Drop 2: Has been falling for 1 second - 0.25 seconds (its start time) = 0.75 seconds.
Drop 3: Has been falling for 1 second - 0.50 seconds (its start time, which is 2 * 0.25) = 0.50 seconds.
Drop 4: Has been falling for 1 second - 0.75 seconds (its start time, which is 3 * 0.25) = 0.25 seconds.
Drop 5: Just starting (fallen for 0 seconds).

The third drop has been falling for 0.50 seconds. Now I can figure out how far it has fallen from the tap.
Distance fallen by third drop = 0.5 * gravity * (time it fell)^2
Distance fallen by third drop = 0.5 * 10 * (0.5)^2
Distance fallen by third drop = 5 * 0.25
Distance fallen by third drop = 1.25 meters.

The problem asks for its height *from the ground*. The total height from the tap to the ground is 5 meters.
So, height from ground = Total height - Distance fallen by third drop
Height from ground = 5 meters - 1.25 meters
Height from ground = 3.75 meters.

Alternative answer

Answer: 3.75 m Explain
This is a question about <how things fall because of gravity and how to keep track of time intervals between events>. The solving step is:

First, let's figure out how long it takes for *one* water drop to fall all the way from the tap to the floor. The tap is 5 meters high. We know that things fall faster and faster because of gravity (g = 10 m/s²). There's a cool little rule for how far something falls when it starts from still: `distance = 0.5 * g * time²`.
So, `5 meters = 0.5 * 10 m/s² * time²`.
This simplifies to `5 = 5 * time²`, which means `time² = 1`.
So, `time = 1 second`. It takes 1 second for a drop to hit the floor.

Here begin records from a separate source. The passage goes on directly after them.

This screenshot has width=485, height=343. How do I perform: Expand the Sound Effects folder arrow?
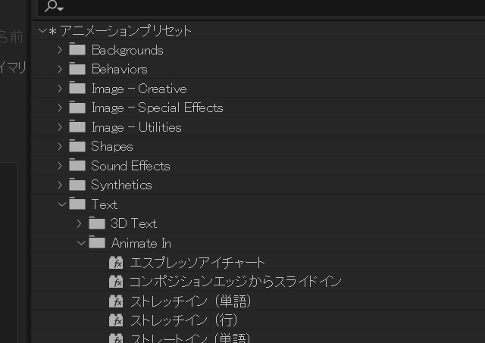pos(61,166)
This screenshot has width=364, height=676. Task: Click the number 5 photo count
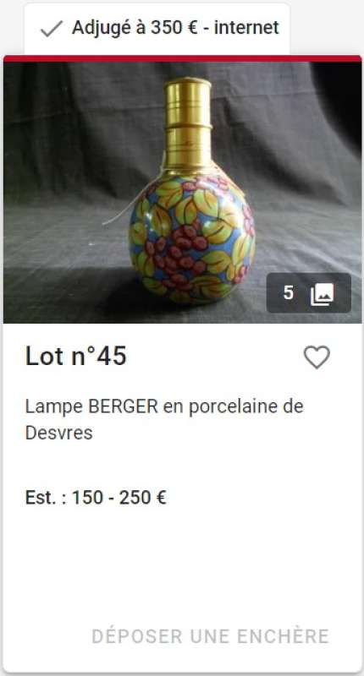coord(289,293)
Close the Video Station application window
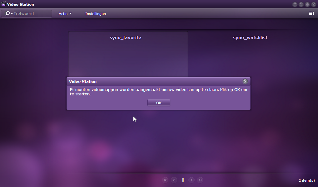The height and width of the screenshot is (187, 318). 314,4
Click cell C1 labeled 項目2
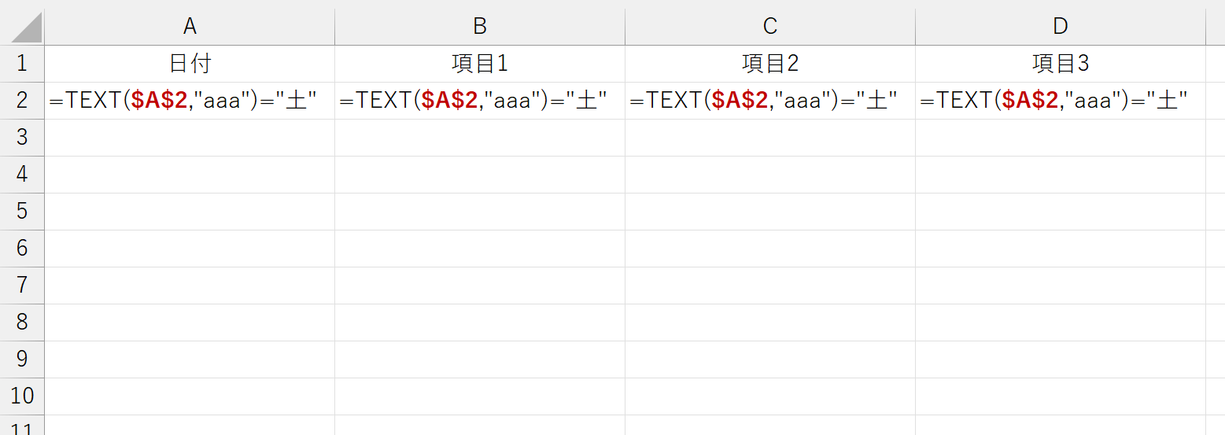 coord(770,64)
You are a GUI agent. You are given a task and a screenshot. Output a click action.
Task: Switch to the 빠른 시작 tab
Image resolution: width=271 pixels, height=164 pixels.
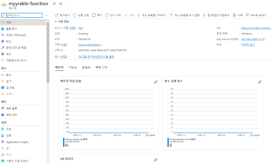coord(101,68)

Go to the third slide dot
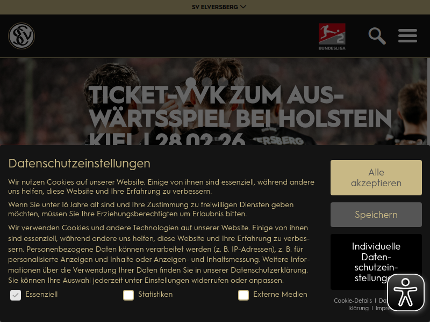[x=223, y=82]
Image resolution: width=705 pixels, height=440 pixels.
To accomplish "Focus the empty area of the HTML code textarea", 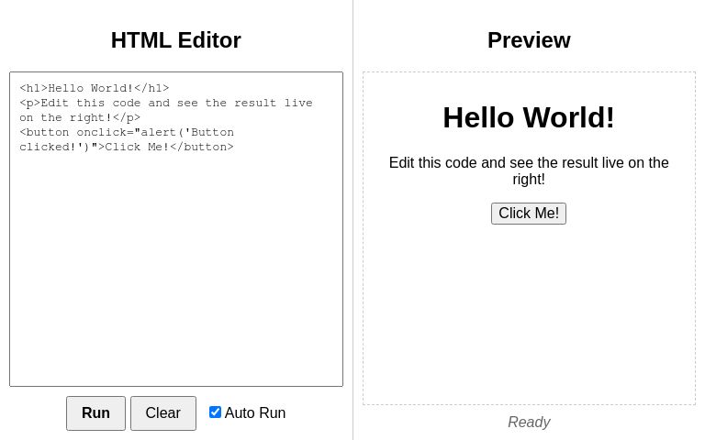I will click(176, 270).
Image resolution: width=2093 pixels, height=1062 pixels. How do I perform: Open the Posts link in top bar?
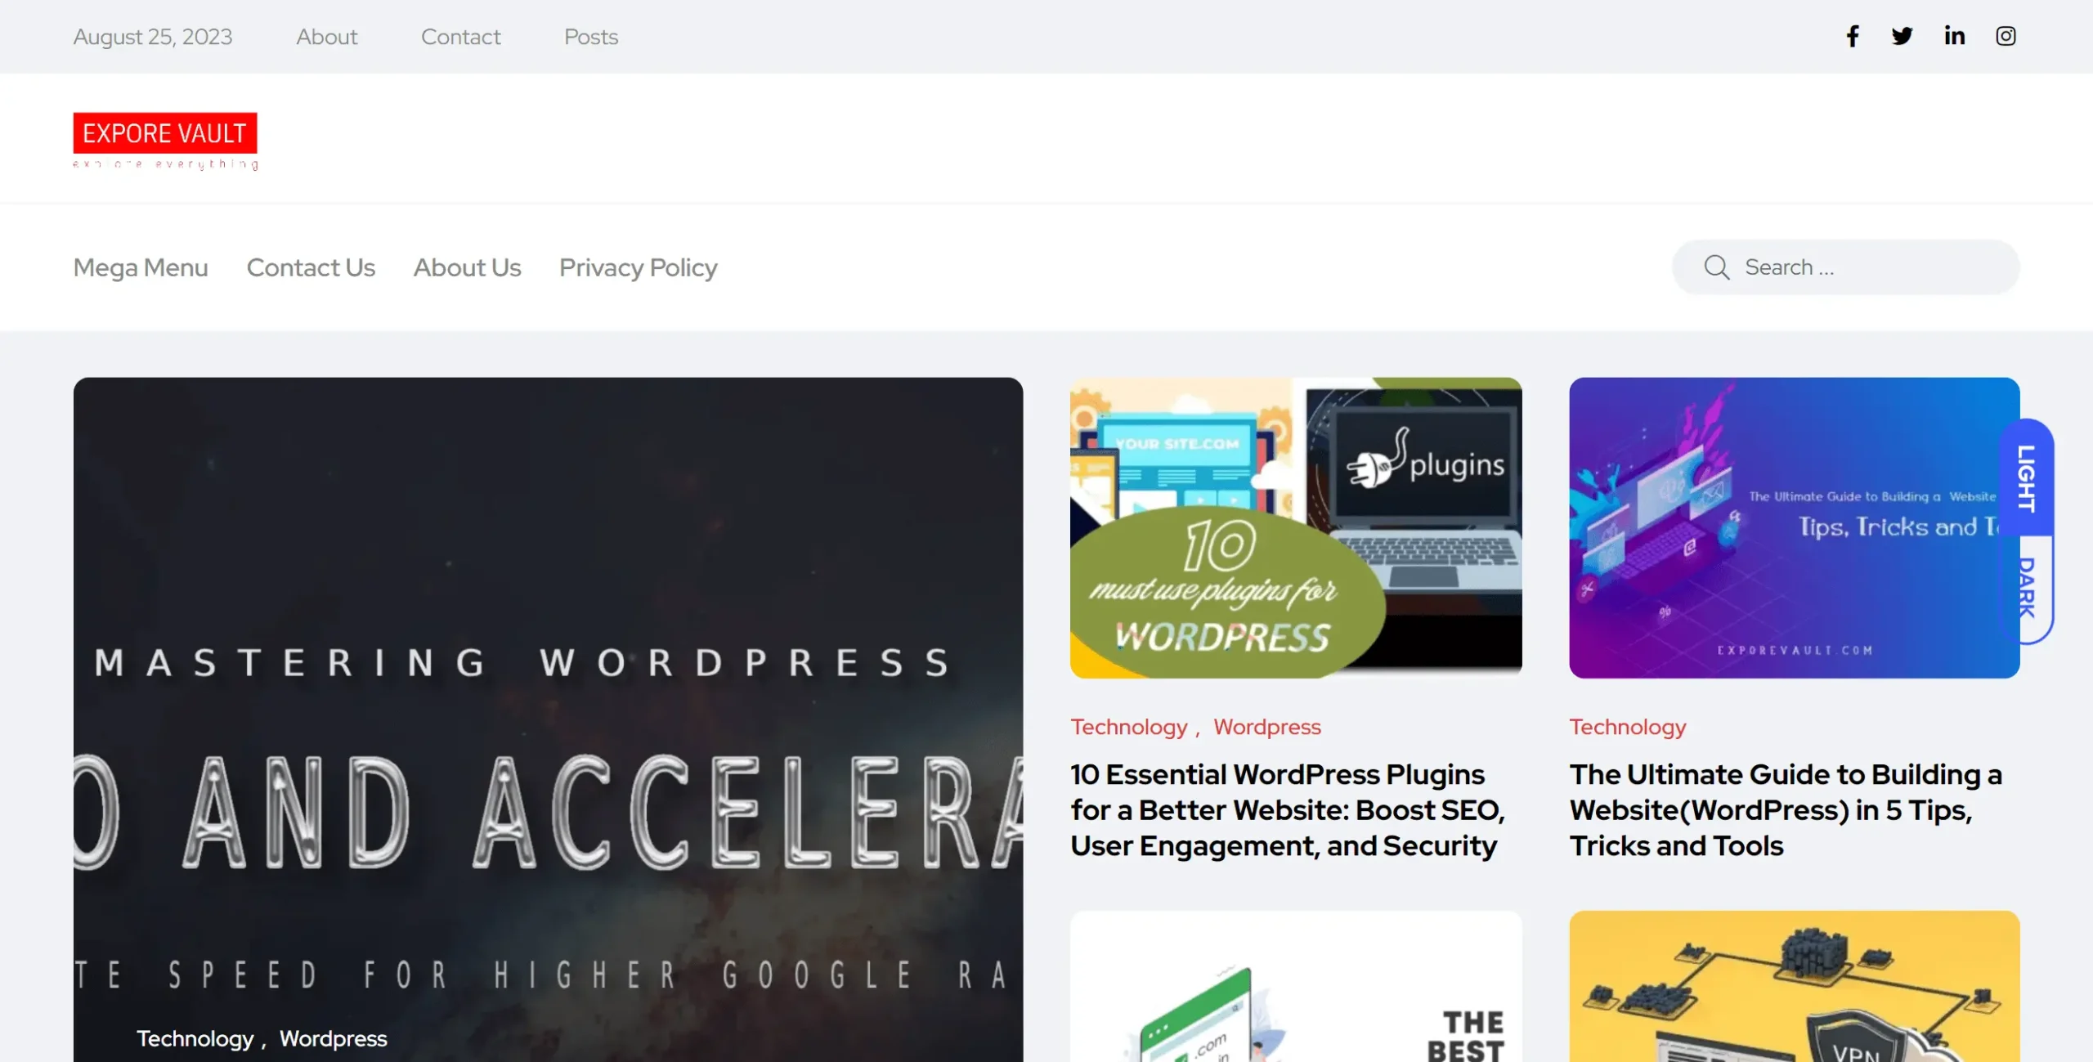pos(591,37)
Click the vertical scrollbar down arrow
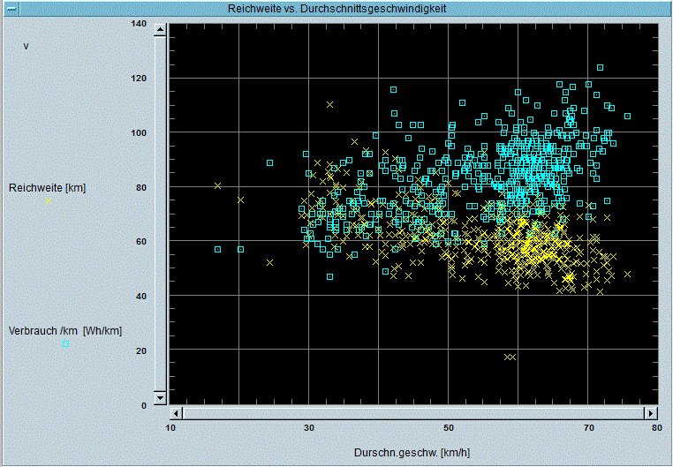 [160, 399]
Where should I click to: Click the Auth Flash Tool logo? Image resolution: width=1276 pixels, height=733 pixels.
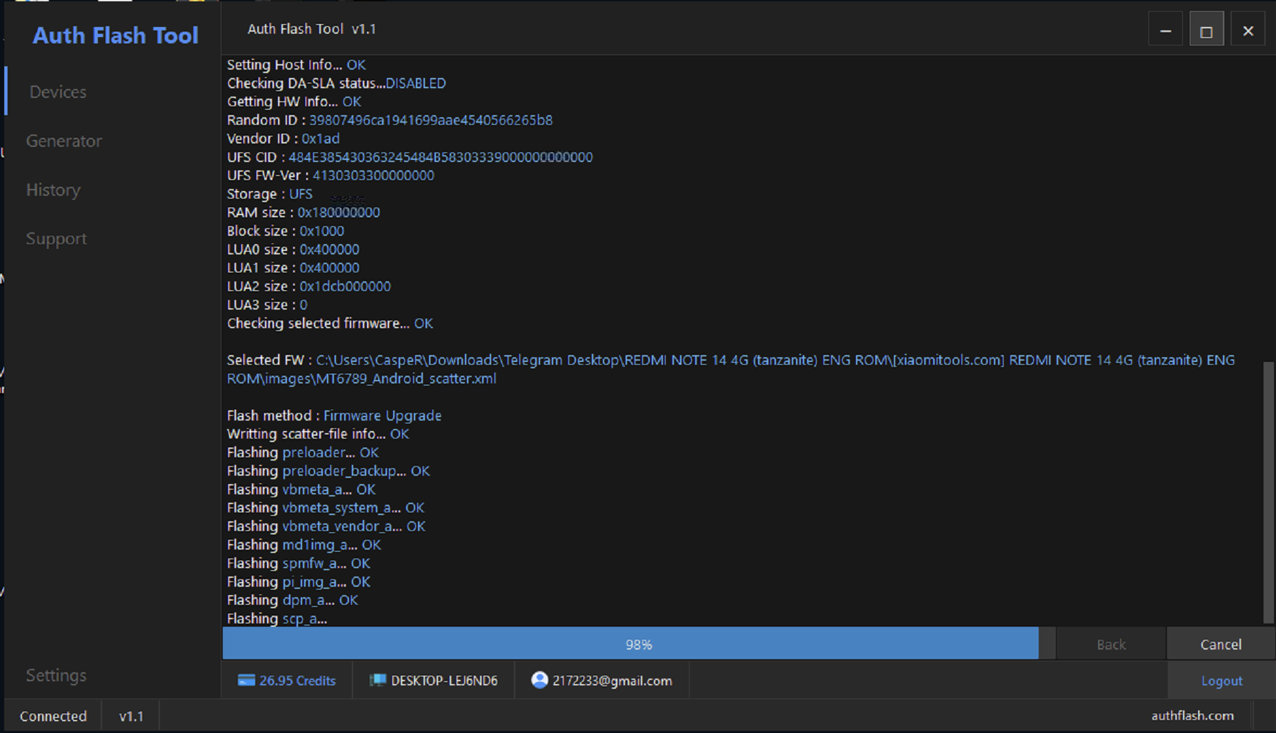click(x=114, y=35)

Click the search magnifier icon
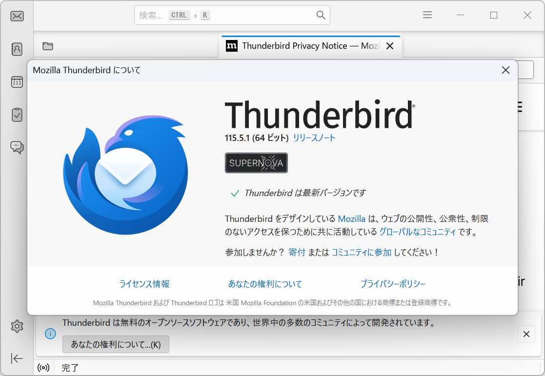(321, 15)
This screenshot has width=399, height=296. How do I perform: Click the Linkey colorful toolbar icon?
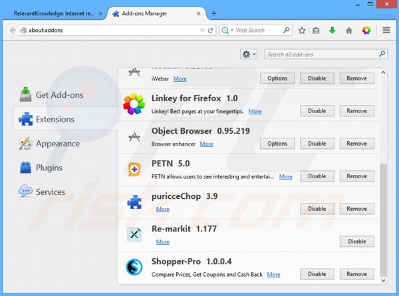pos(366,31)
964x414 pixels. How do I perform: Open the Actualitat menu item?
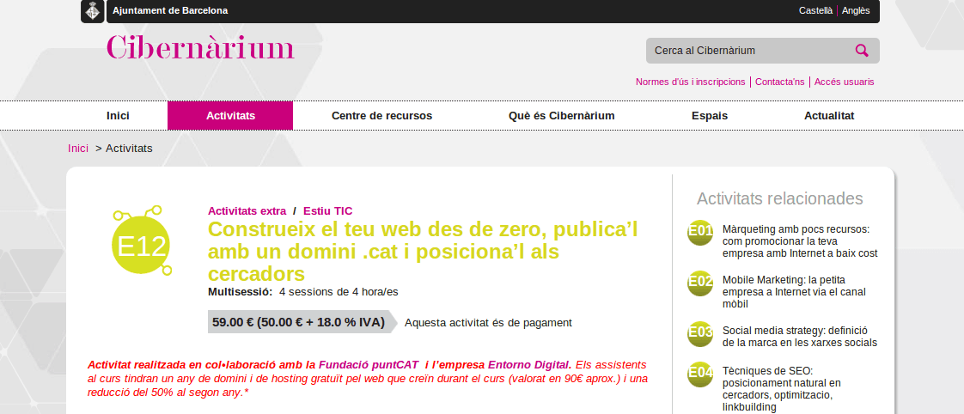829,115
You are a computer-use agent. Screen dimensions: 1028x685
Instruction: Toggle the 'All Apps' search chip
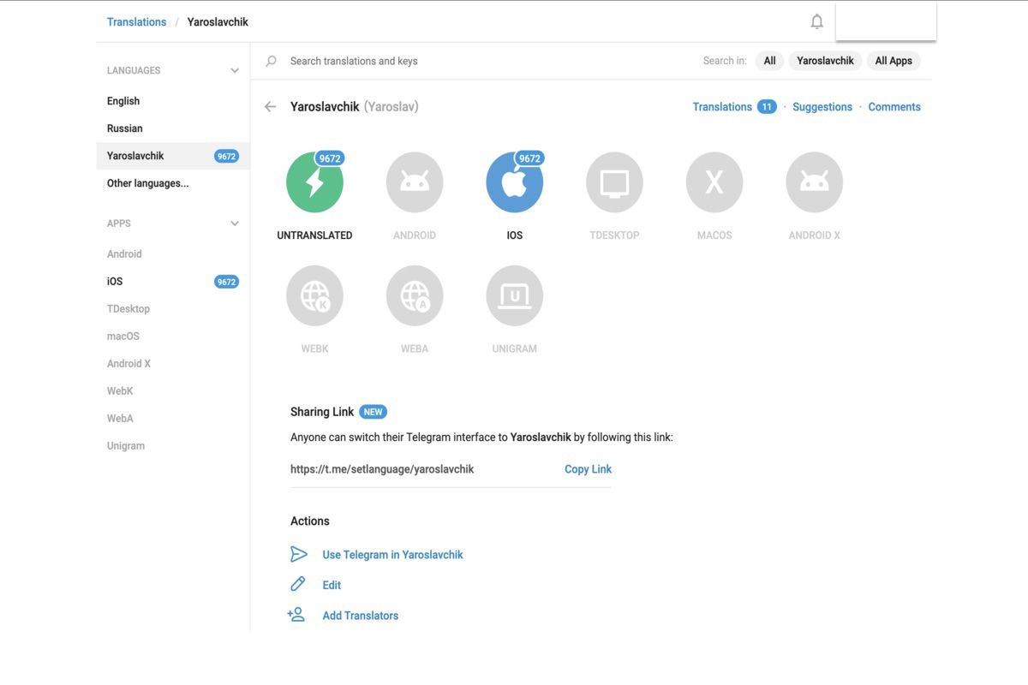[894, 61]
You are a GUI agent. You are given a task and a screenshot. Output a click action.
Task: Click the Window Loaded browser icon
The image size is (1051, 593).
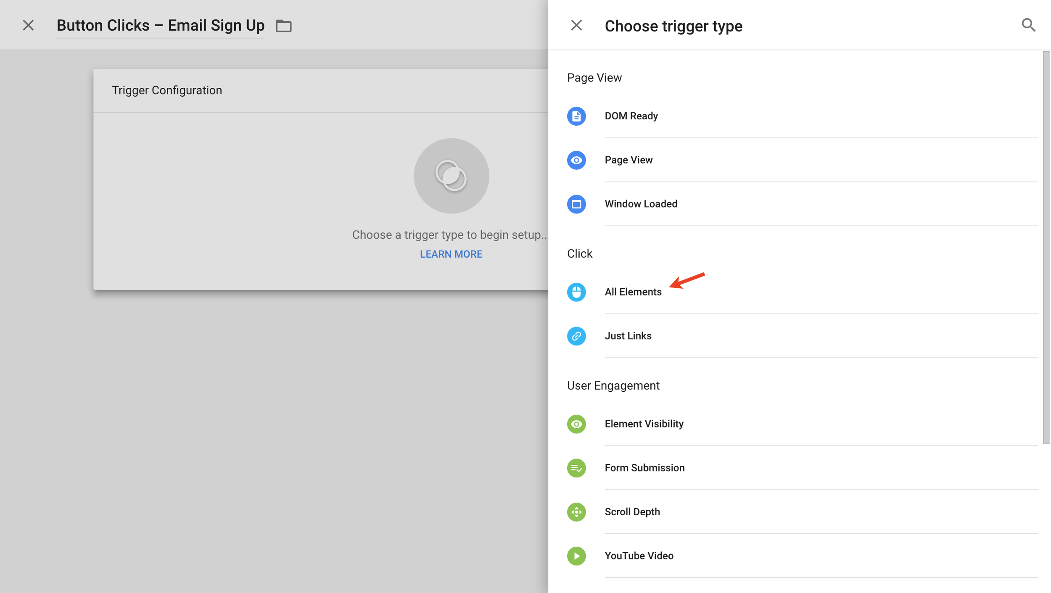tap(576, 204)
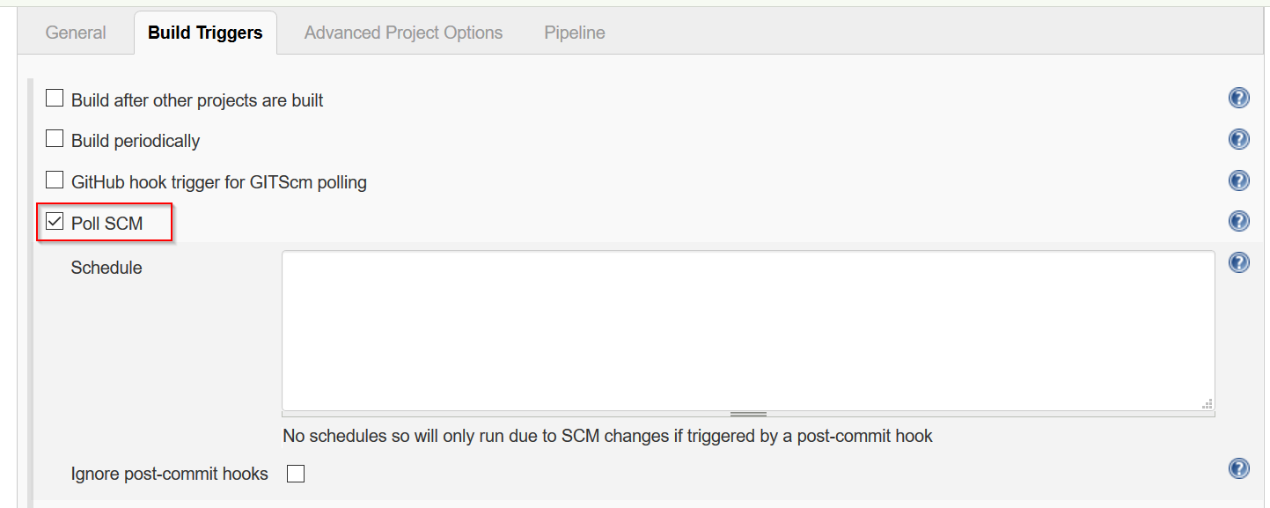Open help for the Schedule field
Image resolution: width=1270 pixels, height=508 pixels.
tap(1238, 261)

Next, the problem tells us that the first drop hits the floor exactly when the fifth drop *starts* to fall. This means there are 4 equal time intervals between the drops (from 1st to 2nd, 2nd to 3rd, 3rd to 4th, and 4th to 5th).
Since the total time for the first drop to fall is 1 second, and this time is made up of 4 equal intervals, each interval must be `1 second / 4 = 0.25 seconds`.

Now, we want to know where the third drop is when the first drop hits the ground.
When the first drop hits the ground (after 1 second), the third drop has been falling for two of those intervals. Why two? Because the first drop has fallen for 4 intervals, the second for 3, and the third for 2. The fourth drop has fallen for 1 interval, and the fifth drop is just starting (0 intervals).
So, the third drop has been falling for `2 * 0.25 seconds = 0.5 seconds`.

Let's find out how far the third drop has fallen from the tap in that 0.5 seconds:
Using the same rule: `distance_fallen = 0.5 * g * time²`
`distance_fallen = 0.5 * 10 m/s² * (0.5 s)²`
`distance_fallen = 5 * 0.25`
`distance_fallen = 1.25 meters`.

Finally, we need to find the height of the third drop *from the ground*.
The total height from the tap to the ground is 5 meters. The third drop has fallen 1.25 meters *from the tap*.
So, its height from the ground is `5 meters - 1.25 meters = 3.75 meters`.